* **TASK DETAILS**: Write out the full set of records below exactly.
----- STUDY MATERIAL
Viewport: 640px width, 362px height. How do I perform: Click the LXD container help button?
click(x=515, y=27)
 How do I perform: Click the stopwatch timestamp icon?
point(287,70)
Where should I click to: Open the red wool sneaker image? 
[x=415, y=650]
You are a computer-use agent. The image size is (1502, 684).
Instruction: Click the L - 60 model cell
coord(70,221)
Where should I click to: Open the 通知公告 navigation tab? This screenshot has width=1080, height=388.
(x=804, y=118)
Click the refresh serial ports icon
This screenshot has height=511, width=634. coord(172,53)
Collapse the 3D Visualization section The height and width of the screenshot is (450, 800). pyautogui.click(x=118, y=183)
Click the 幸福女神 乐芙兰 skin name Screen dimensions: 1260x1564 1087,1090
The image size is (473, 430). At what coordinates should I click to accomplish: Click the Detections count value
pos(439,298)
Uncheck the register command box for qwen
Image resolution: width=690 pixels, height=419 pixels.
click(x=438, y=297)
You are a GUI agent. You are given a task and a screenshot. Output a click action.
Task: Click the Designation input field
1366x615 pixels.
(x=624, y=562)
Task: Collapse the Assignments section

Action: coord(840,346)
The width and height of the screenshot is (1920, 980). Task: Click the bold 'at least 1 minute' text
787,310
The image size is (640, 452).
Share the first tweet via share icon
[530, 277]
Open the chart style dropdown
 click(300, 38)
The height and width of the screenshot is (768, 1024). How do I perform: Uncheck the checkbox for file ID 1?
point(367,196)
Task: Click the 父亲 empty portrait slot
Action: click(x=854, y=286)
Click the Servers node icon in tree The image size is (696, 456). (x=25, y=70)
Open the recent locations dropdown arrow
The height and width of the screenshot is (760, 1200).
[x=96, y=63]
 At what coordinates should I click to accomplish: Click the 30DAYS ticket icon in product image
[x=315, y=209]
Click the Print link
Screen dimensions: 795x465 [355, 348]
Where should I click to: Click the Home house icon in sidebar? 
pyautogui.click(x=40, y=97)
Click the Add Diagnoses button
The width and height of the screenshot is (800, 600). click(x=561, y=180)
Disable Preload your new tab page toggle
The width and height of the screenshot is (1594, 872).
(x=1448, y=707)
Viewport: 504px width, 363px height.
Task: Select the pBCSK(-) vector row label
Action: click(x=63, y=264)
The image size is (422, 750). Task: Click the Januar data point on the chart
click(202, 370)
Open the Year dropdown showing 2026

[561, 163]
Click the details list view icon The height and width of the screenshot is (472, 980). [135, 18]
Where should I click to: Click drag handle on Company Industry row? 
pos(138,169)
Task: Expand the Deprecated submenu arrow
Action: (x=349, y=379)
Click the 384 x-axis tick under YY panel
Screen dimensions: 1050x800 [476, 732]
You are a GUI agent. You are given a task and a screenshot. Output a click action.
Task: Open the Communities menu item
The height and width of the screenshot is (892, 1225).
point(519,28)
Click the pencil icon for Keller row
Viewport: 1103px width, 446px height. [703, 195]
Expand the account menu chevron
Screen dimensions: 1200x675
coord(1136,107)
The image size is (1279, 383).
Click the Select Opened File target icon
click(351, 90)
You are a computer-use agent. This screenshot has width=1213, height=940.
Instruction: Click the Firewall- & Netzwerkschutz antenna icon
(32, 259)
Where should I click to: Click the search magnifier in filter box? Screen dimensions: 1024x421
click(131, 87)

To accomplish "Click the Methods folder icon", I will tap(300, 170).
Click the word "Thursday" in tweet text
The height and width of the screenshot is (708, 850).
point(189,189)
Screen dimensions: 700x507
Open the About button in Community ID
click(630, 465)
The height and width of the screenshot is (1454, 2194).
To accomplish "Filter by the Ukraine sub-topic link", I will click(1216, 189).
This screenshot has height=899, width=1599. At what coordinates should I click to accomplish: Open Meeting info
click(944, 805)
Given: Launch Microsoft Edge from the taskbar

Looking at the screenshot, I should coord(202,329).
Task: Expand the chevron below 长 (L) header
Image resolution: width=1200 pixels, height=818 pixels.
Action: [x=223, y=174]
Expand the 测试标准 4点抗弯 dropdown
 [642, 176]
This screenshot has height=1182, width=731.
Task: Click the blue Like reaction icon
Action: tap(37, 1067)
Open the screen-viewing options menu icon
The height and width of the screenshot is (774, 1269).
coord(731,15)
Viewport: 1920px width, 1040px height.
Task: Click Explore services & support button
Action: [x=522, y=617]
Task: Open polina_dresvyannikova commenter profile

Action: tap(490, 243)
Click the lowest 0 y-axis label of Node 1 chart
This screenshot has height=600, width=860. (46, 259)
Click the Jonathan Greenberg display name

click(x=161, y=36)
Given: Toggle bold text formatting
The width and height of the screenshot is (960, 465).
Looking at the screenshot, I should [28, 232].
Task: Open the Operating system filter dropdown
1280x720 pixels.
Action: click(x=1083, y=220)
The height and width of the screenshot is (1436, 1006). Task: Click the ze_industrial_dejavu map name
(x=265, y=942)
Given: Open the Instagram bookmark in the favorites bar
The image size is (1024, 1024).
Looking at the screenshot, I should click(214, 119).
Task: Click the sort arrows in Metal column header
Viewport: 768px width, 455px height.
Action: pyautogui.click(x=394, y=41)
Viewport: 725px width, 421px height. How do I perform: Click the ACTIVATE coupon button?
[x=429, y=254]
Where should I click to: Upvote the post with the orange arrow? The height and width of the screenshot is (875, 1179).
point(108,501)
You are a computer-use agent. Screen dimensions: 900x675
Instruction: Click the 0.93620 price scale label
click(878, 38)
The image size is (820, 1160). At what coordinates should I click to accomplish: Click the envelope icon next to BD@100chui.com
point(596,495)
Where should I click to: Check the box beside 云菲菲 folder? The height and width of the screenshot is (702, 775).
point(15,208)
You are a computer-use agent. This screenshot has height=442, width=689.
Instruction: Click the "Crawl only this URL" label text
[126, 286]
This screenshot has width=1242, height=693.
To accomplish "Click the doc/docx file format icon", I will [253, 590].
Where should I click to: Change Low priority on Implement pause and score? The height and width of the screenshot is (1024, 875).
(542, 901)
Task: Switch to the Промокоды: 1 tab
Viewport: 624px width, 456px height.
----------
* **THE COMPLETED TASK**:
Viewport: 640px width, 362px height. How do I perform: Click the LXD container help button?
click(x=515, y=27)
 How do I perform: Click the stopwatch timestamp icon?
point(287,70)
Where should I click to: Open the red wool sneaker image? 
[x=415, y=650]
You are a computer-use agent. The image size is (1502, 684).
Instruction: Click the L - 60 model cell
coord(70,221)
Where should I click to: Open the 通知公告 navigation tab? This screenshot has width=1080, height=388.
(x=804, y=118)
Click the refresh serial ports icon
This screenshot has height=511, width=634. coord(172,53)
Collapse the 3D Visualization section The height and width of the screenshot is (450, 800). pyautogui.click(x=118, y=183)
Click the 幸福女神 乐芙兰 skin name Screen dimensions: 1260x1564 1087,1090
The image size is (473, 430). At what coordinates should I click to accomplish: Click the Detections count value
pos(439,298)
Uncheck the register command box for qwen
Image resolution: width=690 pixels, height=419 pixels.
click(x=438, y=297)
You are a GUI agent. You are given a task and a screenshot. Output a click action.
Task: Click the Designation input field
1366x615 pixels.
(x=624, y=562)
Task: Collapse the Assignments section

Action: coord(840,346)
The width and height of the screenshot is (1920, 980). Task: Click the bold 'at least 1 minute' text
787,310
The image size is (640, 452).
Share the first tweet via share icon
[530, 277]
Open the chart style dropdown
 click(300, 38)
The height and width of the screenshot is (768, 1024). How do I perform: Uncheck the checkbox for file ID 1?
point(367,196)
Task: Click the 父亲 empty portrait slot
Action: click(x=854, y=286)
Click the Servers node icon in tree The image size is (696, 456). (x=25, y=70)
Open the recent locations dropdown arrow
The height and width of the screenshot is (760, 1200).
[x=96, y=63]
 At what coordinates should I click to accomplish: Click the 30DAYS ticket icon in product image
[x=315, y=209]
Click the Print link
Screen dimensions: 795x465 [355, 348]
Where should I click to: Click the Home house icon in sidebar? 
pyautogui.click(x=40, y=97)
Click the Add Diagnoses button
The width and height of the screenshot is (800, 600). click(x=561, y=180)
Disable Preload your new tab page toggle
The width and height of the screenshot is (1594, 872).
(x=1448, y=707)
Viewport: 504px width, 363px height.
Task: Select the pBCSK(-) vector row label
Action: click(x=63, y=264)
The image size is (422, 750). Task: Click the Januar data point on the chart
click(202, 370)
Open the Year dropdown showing 2026

[561, 163]
Click the details list view icon The height and width of the screenshot is (472, 980). [135, 18]
Where should I click to: Click drag handle on Company Industry row? 
pos(138,169)
Task: Expand the Deprecated submenu arrow
Action: (x=349, y=379)
Click the 384 x-axis tick under YY panel
Screen dimensions: 1050x800 [476, 732]
You are a GUI agent. You are given a task and a screenshot. Output a click action.
Task: Open the Communities menu item
The height and width of the screenshot is (892, 1225).
point(519,28)
Click the pencil icon for Keller row
Viewport: 1103px width, 446px height. [703, 195]
Expand the account menu chevron
Screen dimensions: 1200x675
coord(1136,107)
The image size is (1279, 383).
Click the Select Opened File target icon
click(351, 90)
You are a computer-use agent. This screenshot has width=1213, height=940.
Instruction: Click the Firewall- & Netzwerkschutz antenna icon
(32, 259)
Where should I click to: Click the search magnifier in filter box? Screen dimensions: 1024x421
click(131, 87)

To accomplish "Click the Methods folder icon", I will tap(300, 170).
Click the word "Thursday" in tweet text
The height and width of the screenshot is (708, 850).
point(189,189)
Screen dimensions: 700x507
Open the About button in Community ID
click(630, 465)
The height and width of the screenshot is (1454, 2194).
To accomplish "Filter by the Ukraine sub-topic link", I will click(1216, 189).
This screenshot has height=899, width=1599. At what coordinates should I click to accomplish: Open Meeting info
click(944, 805)
Given: Launch Microsoft Edge from the taskbar

Looking at the screenshot, I should coord(202,329).
Task: Expand the chevron below 长 (L) header
Image resolution: width=1200 pixels, height=818 pixels.
Action: [x=223, y=174]
Expand the 测试标准 4点抗弯 dropdown
 [642, 176]
This screenshot has height=1182, width=731.
Task: Click the blue Like reaction icon
Action: tap(37, 1067)
Open the screen-viewing options menu icon
The height and width of the screenshot is (774, 1269).
coord(731,15)
Viewport: 1920px width, 1040px height.
Task: Click Explore services & support button
Action: [x=522, y=617]
Task: Open polina_dresvyannikova commenter profile

Action: tap(490, 243)
Click the lowest 0 y-axis label of Node 1 chart
This screenshot has height=600, width=860. (46, 259)
Click the Jonathan Greenberg display name

click(x=161, y=36)
Given: Toggle bold text formatting
The width and height of the screenshot is (960, 465).
Looking at the screenshot, I should [28, 232].
Task: Open the Operating system filter dropdown
1280x720 pixels.
Action: click(x=1083, y=220)
The height and width of the screenshot is (1436, 1006). Task: Click the ze_industrial_dejavu map name
(x=265, y=942)
Given: Open the Instagram bookmark in the favorites bar
The image size is (1024, 1024).
Looking at the screenshot, I should click(214, 119).
Task: Click the sort arrows in Metal column header
Viewport: 768px width, 455px height.
Action: pyautogui.click(x=394, y=41)
Viewport: 725px width, 421px height. How do I perform: Click the ACTIVATE coupon button?
[x=429, y=254]
Where should I click to: Upvote the post with the orange arrow? The height and width of the screenshot is (875, 1179).
point(108,501)
You are a computer-use agent. Screen dimensions: 900x675
Instruction: Click the 0.93620 price scale label
click(878, 38)
The image size is (820, 1160). At what coordinates should I click to accomplish: Click the envelope icon next to BD@100chui.com
point(596,495)
Where should I click to: Check the box beside 云菲菲 folder? The height and width of the screenshot is (702, 775).
point(15,208)
You are a computer-use agent. This screenshot has height=442, width=689.
Instruction: Click the "Crawl only this URL" label text
[126, 286]
This screenshot has width=1242, height=693.
To accomplish "Click the doc/docx file format icon", I will [253, 590].
Where should I click to: Change Low priority on Implement pause and score? The height and width of the screenshot is (1024, 875).
(542, 901)
Task: Switch to the Промокоды: 1 tab
Viewport: 624px width, 456px height.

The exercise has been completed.